**Task brief:**
Reproduce the data from the line with "Task: Select the Misconduct row checkbox" up to and including the line with "coord(112,544)", updating "Real-time statistics" to "Live statistics" and leaving everything else as it is. Return only those lines.

**Stored records:**
------------------------------

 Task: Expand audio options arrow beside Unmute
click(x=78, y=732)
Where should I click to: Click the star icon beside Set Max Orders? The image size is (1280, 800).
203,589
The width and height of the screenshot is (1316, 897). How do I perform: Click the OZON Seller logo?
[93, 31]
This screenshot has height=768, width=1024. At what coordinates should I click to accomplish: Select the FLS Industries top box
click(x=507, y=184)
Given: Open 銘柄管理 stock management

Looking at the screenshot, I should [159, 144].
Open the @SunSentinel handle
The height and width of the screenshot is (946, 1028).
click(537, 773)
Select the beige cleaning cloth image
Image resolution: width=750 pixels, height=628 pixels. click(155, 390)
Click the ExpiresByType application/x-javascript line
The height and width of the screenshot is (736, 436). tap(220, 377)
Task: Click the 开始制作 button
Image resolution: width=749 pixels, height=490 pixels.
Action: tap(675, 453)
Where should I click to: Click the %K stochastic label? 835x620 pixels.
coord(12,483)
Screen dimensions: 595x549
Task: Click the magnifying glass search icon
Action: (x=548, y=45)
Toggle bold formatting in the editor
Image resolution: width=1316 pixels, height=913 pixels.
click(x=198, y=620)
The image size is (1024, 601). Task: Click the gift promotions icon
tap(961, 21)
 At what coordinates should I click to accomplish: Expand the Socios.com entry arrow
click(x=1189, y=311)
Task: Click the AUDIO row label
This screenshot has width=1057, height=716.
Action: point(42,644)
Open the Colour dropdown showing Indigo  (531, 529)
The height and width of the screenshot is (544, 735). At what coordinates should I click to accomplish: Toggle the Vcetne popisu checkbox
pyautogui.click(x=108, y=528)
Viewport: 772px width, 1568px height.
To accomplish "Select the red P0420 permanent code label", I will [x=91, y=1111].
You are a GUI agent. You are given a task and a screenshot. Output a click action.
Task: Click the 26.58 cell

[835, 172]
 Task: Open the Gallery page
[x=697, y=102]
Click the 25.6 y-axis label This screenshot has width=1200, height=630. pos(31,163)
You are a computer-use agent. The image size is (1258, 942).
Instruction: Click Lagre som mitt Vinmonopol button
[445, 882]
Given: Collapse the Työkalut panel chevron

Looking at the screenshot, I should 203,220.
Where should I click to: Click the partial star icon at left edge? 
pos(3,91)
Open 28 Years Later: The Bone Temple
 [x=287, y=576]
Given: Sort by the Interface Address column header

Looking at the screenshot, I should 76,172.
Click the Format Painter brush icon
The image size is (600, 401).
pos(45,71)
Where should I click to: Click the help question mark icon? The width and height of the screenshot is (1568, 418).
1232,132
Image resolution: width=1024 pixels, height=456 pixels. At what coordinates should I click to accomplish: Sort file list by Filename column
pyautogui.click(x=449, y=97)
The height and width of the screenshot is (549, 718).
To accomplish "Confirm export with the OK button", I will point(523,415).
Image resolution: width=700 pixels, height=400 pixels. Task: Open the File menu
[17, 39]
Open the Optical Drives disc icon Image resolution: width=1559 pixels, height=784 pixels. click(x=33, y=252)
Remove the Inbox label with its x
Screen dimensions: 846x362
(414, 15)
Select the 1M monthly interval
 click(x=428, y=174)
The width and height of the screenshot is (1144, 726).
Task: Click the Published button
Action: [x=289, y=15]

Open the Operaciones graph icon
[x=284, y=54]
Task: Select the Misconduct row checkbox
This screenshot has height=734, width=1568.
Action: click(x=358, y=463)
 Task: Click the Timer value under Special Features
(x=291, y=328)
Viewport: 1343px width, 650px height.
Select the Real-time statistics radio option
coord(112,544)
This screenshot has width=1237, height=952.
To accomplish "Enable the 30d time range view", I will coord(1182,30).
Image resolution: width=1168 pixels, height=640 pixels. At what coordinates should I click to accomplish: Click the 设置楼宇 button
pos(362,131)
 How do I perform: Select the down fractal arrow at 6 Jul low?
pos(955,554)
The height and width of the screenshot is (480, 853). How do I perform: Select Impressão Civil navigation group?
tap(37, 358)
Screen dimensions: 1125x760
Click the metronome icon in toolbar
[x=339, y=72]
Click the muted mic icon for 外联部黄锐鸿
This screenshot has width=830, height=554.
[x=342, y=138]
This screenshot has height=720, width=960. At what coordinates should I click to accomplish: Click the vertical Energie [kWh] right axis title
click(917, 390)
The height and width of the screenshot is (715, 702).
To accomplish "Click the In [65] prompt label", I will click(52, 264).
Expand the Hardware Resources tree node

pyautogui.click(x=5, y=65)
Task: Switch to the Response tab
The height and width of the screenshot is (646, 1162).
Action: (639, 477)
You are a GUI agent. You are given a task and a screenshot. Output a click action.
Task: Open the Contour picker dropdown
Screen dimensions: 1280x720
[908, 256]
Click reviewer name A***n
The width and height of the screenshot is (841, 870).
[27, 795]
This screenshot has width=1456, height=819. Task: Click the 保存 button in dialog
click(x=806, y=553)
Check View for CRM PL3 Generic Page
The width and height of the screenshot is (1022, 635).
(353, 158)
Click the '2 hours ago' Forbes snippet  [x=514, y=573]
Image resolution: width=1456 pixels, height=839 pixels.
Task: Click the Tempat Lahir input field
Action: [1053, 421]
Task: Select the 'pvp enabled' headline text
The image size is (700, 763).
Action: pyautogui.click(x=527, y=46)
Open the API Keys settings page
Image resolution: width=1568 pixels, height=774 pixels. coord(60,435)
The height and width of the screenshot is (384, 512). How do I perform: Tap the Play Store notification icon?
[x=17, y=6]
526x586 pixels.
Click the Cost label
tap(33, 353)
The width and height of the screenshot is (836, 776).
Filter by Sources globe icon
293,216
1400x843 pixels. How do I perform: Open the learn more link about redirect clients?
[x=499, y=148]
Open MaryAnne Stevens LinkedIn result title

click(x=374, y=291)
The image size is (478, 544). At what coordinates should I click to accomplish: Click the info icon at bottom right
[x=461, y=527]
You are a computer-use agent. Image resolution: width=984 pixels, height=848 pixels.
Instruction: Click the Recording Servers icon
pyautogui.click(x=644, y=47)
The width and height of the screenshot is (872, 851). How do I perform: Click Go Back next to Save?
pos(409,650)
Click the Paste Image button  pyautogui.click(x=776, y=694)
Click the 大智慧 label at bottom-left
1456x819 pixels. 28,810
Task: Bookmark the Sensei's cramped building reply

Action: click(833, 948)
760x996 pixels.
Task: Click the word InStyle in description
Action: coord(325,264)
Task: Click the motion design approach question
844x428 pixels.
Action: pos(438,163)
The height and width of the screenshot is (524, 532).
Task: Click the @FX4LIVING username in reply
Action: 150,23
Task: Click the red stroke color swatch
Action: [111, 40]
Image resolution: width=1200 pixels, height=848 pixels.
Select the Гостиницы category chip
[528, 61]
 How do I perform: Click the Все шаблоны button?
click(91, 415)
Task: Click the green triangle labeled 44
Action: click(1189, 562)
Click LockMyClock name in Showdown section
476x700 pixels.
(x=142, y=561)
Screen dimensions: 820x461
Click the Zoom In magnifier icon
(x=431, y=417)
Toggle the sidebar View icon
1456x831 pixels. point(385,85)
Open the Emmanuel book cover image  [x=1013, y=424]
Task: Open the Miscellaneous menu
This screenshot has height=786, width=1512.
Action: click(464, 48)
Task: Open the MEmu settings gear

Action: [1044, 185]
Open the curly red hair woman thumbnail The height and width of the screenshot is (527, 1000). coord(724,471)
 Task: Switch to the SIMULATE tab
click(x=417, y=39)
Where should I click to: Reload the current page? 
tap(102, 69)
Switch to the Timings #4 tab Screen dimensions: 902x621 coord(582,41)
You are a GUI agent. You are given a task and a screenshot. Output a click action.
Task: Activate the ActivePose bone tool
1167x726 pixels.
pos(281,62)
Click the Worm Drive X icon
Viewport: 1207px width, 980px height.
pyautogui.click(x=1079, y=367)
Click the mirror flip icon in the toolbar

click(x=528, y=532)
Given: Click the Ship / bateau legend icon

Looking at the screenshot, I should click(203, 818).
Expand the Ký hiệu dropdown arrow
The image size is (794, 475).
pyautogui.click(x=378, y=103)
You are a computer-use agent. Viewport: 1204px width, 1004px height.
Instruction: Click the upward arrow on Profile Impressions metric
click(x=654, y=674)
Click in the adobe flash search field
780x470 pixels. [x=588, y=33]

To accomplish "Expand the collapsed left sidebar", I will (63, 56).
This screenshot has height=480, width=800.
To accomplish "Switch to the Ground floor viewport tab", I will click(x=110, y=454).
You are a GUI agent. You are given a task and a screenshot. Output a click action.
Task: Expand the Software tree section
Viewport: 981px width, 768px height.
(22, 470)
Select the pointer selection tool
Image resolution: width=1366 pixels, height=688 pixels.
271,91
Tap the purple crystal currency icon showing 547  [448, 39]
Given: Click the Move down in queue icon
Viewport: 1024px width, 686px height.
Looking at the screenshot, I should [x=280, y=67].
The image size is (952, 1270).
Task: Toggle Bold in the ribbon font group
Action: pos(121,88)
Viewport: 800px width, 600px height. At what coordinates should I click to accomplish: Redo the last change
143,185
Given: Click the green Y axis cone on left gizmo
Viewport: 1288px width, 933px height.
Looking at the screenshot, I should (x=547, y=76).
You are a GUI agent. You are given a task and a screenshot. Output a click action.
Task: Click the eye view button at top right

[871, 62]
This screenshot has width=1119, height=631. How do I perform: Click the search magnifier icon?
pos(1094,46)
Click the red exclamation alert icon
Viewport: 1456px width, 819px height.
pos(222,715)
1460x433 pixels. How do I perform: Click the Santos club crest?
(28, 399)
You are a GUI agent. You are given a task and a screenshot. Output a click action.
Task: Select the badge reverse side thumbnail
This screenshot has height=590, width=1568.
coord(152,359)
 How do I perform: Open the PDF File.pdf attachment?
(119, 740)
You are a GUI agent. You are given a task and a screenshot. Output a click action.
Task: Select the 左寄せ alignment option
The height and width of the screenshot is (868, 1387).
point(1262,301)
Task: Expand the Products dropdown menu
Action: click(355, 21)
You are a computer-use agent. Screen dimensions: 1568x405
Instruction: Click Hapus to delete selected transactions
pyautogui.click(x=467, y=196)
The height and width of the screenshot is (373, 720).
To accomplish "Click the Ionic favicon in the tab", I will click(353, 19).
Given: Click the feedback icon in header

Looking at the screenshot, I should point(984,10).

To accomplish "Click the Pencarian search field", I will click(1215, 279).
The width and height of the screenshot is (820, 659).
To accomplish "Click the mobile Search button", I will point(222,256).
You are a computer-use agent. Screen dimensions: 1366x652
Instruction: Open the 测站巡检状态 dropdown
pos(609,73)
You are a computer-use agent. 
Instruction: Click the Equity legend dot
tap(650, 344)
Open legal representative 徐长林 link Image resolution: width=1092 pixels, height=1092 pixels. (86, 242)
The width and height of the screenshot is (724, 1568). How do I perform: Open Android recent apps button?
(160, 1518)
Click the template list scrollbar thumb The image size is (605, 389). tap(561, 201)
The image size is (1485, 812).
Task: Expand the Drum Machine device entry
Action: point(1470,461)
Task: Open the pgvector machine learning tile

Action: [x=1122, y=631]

------------------------------

**Result for this exercise:**
Task: Select the Misconduct row checkbox
This screenshot has height=734, width=1568.
Action: click(x=358, y=463)
 Task: Click the Timer value under Special Features
(x=291, y=328)
Viewport: 1343px width, 650px height.
Select the Live statistics radio option
coord(112,544)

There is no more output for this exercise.